İlkinde Berat Albayrak’ın para politikasına “çözüm reçetesini” kaldırıp attı ve direksiyonu “temkinli” Lütfi Elvan-Naci Ağbal ikilisine emanet etti.

Fakat. Bu çok uzun sürmedi:

Elvan-Ağbal ikilisini göndererek paranın dümenini Berat Albayrak ekibinden Nureddin Nebati-Şahap Kavcıoğlu’na bıraktı.

O halde faiz indirimini savunan Berat Albayrak niye gitti? Bu tutarsızlığın sebebi ne? Bu soruyu bir kenara bırakalım...

Gelelim Erdoğan’ın bugün ne yapmak istediğine?
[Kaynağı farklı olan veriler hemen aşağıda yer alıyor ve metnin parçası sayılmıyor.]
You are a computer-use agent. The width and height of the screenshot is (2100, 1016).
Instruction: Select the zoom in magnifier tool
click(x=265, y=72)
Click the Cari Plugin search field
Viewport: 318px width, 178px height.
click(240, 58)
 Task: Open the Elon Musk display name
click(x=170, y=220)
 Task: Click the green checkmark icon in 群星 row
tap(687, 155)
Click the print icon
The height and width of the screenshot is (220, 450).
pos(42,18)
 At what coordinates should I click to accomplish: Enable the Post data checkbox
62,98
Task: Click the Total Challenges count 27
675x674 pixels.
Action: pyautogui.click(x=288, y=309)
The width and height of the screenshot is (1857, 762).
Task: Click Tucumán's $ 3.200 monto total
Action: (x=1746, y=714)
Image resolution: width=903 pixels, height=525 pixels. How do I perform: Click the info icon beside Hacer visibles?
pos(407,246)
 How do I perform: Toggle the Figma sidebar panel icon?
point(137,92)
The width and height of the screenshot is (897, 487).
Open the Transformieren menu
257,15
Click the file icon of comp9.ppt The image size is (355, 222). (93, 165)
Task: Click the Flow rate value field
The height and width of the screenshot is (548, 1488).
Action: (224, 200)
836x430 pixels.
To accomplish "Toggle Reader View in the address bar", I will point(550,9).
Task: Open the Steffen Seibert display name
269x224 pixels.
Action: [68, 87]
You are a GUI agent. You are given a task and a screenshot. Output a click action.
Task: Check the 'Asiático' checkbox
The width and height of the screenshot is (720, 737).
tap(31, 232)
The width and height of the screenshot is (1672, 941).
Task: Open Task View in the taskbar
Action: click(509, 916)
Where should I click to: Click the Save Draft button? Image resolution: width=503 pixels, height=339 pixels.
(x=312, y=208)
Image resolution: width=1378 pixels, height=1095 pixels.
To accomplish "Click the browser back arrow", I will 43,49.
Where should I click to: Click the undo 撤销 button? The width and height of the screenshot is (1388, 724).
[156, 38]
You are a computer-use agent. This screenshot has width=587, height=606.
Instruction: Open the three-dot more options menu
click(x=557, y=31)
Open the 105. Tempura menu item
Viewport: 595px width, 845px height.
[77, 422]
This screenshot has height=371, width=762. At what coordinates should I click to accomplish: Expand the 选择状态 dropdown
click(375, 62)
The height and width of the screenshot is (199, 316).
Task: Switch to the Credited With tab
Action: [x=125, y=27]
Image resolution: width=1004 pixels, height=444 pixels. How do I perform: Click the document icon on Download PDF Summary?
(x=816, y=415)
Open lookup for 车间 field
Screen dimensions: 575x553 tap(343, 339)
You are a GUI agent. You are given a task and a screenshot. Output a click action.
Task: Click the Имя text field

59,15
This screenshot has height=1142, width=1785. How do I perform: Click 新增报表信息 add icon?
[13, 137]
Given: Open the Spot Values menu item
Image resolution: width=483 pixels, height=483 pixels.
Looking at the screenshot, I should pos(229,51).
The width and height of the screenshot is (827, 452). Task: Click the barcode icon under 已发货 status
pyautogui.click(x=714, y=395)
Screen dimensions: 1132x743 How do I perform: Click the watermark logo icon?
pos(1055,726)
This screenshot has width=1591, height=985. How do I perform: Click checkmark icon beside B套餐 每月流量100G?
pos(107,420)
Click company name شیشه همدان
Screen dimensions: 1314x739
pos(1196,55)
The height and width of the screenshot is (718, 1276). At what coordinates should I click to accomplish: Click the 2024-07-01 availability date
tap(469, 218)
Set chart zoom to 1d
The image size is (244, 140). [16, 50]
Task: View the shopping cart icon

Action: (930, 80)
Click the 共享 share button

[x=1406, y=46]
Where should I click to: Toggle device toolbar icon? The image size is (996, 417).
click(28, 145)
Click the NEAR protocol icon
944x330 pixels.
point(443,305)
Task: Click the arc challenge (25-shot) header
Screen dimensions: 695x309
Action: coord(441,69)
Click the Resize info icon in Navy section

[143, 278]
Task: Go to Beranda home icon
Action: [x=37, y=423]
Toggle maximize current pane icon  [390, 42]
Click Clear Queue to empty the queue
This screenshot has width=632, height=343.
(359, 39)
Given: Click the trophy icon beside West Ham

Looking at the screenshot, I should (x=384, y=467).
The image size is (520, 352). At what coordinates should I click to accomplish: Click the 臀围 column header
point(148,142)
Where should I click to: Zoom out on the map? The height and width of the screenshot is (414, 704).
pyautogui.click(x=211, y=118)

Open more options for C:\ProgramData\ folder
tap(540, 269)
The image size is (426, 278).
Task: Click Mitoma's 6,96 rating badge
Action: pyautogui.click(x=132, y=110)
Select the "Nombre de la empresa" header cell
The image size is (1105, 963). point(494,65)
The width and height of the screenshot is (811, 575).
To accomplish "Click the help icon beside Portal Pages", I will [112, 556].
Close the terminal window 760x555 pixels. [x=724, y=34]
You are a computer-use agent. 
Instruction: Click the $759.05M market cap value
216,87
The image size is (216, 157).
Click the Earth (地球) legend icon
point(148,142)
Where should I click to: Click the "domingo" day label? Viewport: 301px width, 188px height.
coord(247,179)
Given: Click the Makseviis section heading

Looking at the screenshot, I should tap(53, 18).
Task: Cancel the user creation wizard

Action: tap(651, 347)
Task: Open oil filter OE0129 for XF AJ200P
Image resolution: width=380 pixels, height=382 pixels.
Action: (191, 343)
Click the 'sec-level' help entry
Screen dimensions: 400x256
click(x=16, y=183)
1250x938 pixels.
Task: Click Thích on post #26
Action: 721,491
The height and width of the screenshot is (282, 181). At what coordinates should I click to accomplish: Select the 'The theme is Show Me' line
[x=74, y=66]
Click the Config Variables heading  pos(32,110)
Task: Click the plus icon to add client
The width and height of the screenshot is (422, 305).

Çok basit:

-İhracatı artırıp, ithalatı kısarak dış ticaret fazlalığı sağlamak...

-Yabancı kırılganlıkları onarmak...

-Artık TL’de olmayan yabancılara epey ucuz özelleştirilecek kamu varlıklarını satarak ülkeye dövizin girmesi sağlamak...

-Düşen faiz nedeniyle inşaat gibi sektörlerde canlanma yaratmak...

-Hayli ucuzlayan ülkeye daha çok turist çekmek...

-Yoksullaşan kitleleri popülist politikalar ile kazanmak...

Erdoğan’ın kafasındaki “reçete” bu!

Peki: Erdoğan başarılı olur mu?

ASIL HESABI ŞU


Erdoğan’ın “reçetesi” finans krizini iyileştirir mi?

Yoksa: Erdoğan’ın “reçetesi” finanstan sonra -iflaslar gibi- ağır ekonomik krize neden olur mu?

Bakınız:

Halkın-piyasanın iktidara güven meselesini geçelim.

Enflasyon oranının nerelere yükseleceğini, hayatın ne kadar pahalı olacağını geçelim.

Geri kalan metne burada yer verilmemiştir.